Recorded data
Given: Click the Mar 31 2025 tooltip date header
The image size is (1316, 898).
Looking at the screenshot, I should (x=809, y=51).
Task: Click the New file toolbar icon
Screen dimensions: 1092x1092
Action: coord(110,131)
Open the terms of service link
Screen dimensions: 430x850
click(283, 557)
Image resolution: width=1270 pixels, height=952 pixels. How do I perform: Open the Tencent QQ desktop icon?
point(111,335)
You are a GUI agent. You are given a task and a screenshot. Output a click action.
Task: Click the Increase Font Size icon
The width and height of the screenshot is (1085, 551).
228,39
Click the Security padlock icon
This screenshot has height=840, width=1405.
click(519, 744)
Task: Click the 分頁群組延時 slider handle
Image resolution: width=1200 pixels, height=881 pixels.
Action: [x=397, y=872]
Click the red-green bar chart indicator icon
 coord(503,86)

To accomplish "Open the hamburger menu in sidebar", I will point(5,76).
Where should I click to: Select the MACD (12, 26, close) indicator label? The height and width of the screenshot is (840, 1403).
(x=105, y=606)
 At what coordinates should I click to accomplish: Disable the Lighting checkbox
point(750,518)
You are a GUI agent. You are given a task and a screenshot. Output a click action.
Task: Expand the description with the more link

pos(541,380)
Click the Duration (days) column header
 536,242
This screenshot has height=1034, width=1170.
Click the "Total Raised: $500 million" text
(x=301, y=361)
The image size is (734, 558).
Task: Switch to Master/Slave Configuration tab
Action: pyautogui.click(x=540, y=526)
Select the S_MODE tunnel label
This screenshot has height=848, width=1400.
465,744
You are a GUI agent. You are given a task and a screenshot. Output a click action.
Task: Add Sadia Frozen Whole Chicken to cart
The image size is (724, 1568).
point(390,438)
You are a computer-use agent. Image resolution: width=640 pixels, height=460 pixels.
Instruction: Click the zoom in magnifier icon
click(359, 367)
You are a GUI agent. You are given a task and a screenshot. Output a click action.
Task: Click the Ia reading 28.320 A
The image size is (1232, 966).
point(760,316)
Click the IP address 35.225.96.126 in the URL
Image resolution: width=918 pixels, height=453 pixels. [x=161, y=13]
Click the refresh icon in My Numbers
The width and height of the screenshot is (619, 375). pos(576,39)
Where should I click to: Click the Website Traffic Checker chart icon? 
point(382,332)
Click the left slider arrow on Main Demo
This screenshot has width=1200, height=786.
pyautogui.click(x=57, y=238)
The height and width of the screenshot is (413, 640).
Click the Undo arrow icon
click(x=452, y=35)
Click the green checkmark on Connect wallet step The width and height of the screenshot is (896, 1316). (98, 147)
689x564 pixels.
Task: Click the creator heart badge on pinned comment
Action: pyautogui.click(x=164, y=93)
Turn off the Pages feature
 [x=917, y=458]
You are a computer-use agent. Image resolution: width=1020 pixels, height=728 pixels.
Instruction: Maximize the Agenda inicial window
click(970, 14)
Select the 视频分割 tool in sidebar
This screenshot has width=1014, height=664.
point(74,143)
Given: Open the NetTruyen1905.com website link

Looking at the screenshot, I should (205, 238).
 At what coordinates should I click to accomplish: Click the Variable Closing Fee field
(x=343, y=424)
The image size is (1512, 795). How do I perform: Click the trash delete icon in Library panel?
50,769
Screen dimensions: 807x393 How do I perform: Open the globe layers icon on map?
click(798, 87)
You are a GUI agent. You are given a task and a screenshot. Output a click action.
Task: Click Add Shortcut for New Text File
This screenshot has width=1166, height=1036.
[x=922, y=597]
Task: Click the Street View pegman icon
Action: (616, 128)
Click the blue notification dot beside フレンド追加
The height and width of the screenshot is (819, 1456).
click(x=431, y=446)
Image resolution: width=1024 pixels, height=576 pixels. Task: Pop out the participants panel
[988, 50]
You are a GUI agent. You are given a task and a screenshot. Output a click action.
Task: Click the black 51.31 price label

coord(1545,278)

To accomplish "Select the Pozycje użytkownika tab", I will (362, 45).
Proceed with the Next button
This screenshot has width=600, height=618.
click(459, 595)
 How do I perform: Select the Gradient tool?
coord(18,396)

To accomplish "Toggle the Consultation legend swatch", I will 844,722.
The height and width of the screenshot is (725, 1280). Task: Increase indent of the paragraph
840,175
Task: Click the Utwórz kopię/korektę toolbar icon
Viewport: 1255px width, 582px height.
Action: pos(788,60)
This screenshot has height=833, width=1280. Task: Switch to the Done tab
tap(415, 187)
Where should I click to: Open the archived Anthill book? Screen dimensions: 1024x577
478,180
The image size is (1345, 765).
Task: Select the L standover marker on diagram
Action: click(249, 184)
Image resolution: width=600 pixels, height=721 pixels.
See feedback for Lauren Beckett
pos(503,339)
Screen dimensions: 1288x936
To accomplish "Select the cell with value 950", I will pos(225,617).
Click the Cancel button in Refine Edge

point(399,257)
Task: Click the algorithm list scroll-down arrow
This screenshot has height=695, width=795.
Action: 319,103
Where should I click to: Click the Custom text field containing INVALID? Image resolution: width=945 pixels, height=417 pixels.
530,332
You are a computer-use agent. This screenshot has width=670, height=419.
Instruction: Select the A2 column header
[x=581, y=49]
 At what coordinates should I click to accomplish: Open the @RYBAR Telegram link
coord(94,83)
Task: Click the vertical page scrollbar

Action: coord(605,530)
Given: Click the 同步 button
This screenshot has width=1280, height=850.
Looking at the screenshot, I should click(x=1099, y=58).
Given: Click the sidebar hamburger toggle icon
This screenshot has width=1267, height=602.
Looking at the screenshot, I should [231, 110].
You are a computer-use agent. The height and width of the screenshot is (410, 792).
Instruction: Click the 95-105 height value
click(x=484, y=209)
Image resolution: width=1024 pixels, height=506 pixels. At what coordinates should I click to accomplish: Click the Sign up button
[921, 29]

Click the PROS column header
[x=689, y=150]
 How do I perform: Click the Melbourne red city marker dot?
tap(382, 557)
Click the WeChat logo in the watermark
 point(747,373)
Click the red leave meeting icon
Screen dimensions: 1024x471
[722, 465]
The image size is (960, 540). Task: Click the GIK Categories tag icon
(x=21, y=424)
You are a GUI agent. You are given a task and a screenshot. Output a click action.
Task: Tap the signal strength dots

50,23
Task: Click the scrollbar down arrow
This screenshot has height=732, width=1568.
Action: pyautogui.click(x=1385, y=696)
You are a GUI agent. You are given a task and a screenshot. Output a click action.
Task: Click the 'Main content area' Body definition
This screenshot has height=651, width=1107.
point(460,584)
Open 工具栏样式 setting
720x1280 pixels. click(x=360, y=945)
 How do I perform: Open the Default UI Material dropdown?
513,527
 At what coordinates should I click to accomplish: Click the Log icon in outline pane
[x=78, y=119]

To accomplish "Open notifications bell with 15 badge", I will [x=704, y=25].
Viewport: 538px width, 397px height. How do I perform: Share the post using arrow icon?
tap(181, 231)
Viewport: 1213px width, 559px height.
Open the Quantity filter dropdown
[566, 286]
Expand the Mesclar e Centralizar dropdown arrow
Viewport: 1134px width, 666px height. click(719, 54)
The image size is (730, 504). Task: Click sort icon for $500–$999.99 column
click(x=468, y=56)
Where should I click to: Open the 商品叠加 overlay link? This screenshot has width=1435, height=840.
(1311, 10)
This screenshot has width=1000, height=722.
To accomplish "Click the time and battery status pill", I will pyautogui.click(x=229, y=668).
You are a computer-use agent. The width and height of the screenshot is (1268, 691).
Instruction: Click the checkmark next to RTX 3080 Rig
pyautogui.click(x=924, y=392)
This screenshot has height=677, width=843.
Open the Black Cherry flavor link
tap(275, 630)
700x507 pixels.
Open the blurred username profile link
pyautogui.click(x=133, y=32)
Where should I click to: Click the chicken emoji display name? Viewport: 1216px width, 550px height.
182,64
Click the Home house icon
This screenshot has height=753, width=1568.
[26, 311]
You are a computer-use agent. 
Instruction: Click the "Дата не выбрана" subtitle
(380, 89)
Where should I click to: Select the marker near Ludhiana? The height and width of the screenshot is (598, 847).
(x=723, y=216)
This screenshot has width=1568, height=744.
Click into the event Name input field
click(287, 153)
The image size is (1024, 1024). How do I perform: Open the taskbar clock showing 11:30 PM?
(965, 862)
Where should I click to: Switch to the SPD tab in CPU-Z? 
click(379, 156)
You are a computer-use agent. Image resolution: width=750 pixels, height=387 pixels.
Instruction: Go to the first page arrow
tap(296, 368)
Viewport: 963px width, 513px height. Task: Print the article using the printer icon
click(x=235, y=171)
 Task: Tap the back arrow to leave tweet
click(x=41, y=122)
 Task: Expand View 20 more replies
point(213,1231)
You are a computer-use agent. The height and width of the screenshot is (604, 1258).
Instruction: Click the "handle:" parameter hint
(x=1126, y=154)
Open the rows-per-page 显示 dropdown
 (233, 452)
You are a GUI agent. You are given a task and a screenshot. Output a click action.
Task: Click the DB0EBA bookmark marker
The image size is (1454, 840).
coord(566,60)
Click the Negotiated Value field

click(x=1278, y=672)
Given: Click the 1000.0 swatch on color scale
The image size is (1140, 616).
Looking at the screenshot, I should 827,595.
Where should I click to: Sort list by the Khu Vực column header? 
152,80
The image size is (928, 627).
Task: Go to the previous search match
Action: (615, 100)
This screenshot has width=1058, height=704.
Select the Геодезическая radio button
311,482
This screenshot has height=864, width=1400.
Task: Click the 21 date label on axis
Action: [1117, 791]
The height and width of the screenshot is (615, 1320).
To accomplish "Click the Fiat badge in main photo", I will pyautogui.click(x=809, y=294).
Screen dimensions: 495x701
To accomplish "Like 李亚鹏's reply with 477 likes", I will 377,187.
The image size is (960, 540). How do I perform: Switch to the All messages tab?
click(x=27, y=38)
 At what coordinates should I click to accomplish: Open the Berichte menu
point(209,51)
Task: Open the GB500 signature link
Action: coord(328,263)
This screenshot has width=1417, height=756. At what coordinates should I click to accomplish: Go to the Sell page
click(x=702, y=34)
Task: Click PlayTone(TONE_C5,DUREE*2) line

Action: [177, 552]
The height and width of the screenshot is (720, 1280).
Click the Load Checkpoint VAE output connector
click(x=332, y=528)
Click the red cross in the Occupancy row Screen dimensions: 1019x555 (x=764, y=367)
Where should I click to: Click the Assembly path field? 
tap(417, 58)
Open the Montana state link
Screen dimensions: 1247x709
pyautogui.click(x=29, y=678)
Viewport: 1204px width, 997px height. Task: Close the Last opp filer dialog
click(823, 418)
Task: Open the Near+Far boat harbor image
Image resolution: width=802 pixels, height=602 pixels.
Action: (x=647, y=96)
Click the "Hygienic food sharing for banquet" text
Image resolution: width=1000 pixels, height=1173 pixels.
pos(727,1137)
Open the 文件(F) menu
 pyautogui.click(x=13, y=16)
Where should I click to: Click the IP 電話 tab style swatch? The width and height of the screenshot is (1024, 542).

#### Exercise description
Every line in the data that holds "hamburger" should be copied out.

#### Task result
To accomplish "Open the hamburger menu in sidebar", I will point(5,76).
Given: Click the sidebar hamburger toggle icon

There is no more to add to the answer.